В конце 1990-х гг. у неоязычников наметился еще один подход к решению проблемы соотношения славянского язычества и христианства. Некоторые из них выказали склонность называть древнюю «русскую веру» «древлеправославием», включать в нее старообрядчество и связывать крушение этой «древней ведической религии» с деятельностью Петра I или династией Романовых в целом. Вот почему, выйдя из заключения, неудачливый бывший лидер Национально-республиканской партии Н. Лысенко объявил о своей склонности к старообрядчеству (Осипов 1997). В том же духе православную религию одно время понимали А. Дугин, А. Баркашов и ряд других лидеров или идеологов русских радикальных движений, склонных к неоязычеству.

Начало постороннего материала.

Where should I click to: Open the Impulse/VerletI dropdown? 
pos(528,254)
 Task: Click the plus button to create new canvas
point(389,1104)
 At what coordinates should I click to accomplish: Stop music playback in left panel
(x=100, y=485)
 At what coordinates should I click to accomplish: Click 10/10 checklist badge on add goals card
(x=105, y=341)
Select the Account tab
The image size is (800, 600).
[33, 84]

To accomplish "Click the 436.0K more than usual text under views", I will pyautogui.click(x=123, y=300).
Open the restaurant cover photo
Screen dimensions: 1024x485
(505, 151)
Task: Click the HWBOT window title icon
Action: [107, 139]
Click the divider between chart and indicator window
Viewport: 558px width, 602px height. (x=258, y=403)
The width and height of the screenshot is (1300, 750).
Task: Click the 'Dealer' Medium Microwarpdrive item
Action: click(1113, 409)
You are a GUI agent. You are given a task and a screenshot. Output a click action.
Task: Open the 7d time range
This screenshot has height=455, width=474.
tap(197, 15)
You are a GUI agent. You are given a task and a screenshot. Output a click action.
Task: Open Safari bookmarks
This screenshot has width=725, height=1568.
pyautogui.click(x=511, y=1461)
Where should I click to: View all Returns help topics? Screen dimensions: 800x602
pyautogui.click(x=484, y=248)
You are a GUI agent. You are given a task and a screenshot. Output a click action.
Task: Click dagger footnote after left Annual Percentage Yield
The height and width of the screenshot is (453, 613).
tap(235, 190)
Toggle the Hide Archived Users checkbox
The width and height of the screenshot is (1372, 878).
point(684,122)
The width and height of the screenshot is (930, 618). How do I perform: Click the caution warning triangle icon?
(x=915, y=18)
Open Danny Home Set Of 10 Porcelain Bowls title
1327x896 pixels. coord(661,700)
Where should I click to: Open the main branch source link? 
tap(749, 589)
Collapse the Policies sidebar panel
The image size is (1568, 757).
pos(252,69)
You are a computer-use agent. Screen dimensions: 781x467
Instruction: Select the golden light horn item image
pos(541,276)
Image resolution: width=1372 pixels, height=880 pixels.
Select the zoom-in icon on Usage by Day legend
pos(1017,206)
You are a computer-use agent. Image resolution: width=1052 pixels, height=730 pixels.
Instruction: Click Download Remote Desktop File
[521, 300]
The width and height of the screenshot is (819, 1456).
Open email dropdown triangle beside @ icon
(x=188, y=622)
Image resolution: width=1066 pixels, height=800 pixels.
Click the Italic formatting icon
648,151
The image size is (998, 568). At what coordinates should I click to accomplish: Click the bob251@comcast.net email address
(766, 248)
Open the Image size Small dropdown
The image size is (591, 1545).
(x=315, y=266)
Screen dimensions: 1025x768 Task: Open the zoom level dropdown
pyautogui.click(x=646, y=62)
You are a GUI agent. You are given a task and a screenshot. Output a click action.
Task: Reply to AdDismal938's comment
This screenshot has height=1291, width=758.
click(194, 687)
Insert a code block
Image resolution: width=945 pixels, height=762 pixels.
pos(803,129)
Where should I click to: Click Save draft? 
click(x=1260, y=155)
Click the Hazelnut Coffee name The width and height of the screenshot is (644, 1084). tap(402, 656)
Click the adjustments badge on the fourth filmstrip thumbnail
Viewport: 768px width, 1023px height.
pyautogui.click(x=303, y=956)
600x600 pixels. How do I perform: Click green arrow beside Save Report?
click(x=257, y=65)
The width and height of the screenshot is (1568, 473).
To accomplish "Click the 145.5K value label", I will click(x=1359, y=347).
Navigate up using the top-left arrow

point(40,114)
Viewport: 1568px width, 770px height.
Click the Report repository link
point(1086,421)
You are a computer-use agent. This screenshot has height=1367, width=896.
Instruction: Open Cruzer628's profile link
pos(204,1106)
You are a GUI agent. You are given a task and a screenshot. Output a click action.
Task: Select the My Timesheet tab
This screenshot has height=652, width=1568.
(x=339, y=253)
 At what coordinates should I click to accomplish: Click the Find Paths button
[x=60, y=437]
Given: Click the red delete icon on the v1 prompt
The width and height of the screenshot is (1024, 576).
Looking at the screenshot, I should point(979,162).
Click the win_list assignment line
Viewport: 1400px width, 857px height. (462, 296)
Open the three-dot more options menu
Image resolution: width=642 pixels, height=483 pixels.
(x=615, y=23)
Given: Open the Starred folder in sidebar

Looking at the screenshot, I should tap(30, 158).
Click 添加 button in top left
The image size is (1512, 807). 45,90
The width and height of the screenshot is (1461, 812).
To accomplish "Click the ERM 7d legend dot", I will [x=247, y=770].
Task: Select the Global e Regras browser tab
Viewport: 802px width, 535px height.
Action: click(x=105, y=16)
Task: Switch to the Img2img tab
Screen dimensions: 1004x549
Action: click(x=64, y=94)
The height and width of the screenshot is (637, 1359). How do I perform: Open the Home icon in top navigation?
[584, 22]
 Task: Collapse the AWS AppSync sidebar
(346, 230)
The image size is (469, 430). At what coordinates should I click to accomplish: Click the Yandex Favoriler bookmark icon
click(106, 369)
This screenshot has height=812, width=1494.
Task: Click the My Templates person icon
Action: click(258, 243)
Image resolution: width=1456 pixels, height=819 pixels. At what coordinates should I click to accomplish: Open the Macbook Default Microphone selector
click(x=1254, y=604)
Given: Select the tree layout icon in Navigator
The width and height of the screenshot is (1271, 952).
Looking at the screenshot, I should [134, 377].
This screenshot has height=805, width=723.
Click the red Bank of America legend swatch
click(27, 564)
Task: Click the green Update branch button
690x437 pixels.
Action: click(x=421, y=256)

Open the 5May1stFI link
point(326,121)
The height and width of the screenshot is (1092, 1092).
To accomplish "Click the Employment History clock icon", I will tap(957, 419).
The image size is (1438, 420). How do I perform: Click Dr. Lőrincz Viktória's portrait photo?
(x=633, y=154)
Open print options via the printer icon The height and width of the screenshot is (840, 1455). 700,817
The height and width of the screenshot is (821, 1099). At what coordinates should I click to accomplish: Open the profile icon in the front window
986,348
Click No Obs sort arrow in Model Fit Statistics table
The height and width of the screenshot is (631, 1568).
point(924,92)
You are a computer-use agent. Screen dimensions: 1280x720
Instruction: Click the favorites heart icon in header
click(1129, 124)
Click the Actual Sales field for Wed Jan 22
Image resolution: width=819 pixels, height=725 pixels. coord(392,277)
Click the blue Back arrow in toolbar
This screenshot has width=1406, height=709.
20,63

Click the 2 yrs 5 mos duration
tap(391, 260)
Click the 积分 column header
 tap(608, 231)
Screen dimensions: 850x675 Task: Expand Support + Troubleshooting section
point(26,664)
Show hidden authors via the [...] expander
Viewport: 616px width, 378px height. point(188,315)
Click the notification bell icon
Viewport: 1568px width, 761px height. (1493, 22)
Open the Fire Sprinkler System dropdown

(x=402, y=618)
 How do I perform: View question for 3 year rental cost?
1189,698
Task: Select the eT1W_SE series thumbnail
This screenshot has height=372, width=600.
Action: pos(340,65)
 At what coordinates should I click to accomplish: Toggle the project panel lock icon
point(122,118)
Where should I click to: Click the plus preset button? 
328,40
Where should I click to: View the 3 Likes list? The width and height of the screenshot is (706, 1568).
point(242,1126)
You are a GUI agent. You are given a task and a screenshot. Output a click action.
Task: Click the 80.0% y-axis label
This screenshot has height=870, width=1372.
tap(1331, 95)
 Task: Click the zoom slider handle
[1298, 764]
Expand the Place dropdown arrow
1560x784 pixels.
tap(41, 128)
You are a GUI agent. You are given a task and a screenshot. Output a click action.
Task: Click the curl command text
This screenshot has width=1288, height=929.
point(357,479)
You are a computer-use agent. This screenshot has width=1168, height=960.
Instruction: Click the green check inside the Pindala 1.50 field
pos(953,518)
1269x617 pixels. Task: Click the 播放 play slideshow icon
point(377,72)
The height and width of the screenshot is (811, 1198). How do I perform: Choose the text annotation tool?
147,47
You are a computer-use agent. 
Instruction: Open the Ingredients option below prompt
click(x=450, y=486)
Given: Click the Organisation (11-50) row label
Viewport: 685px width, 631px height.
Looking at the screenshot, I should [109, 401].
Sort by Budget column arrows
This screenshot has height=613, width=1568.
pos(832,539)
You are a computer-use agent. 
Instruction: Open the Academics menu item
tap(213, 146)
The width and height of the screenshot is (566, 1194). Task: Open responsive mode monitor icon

Смысл этого раскрывал Доброслав: «Старообрядчество, внешне проявившееся как движение против церковных нововведений, было, по сути, бессознательной попыткой сохранения тех пережитков дохристианских воззрений и обрядов, что таились в народе под личиной казенного православия» (Доброслав 1995б: 4). Неоязычник Велеслав прославляет протопопа Аввакума, восставшего против Антихриста (Черкасов 1998: 45). А вот какой позиции придерживался, например, Е. М. Луговой, бывший фотограф, а затем главный редактор «культурно-просветительной газеты» «Советы Бабы Яги», пропагандировавшей магию, неоязыческие идеи и народную медицину. Он считал себя старообрядцем, но при этом объявлял о своей полной толерантности в отношении «христианства, язычества и других конфессий». «Я за синтез всех конфессий», – заявлял он (Луговой 1996б: 4). В то же время при всей заявленной толерантности назывались и враги староверов – чужеземцы (будь то иезуиты, магометане и пр.), силой или обманом устанавливавшие на Руси свои порядки. И Луговой заявлял: «История староверов неразрывно связана с борьбой народа с ненавистным крепостничеством за свободу» (Мы 1996).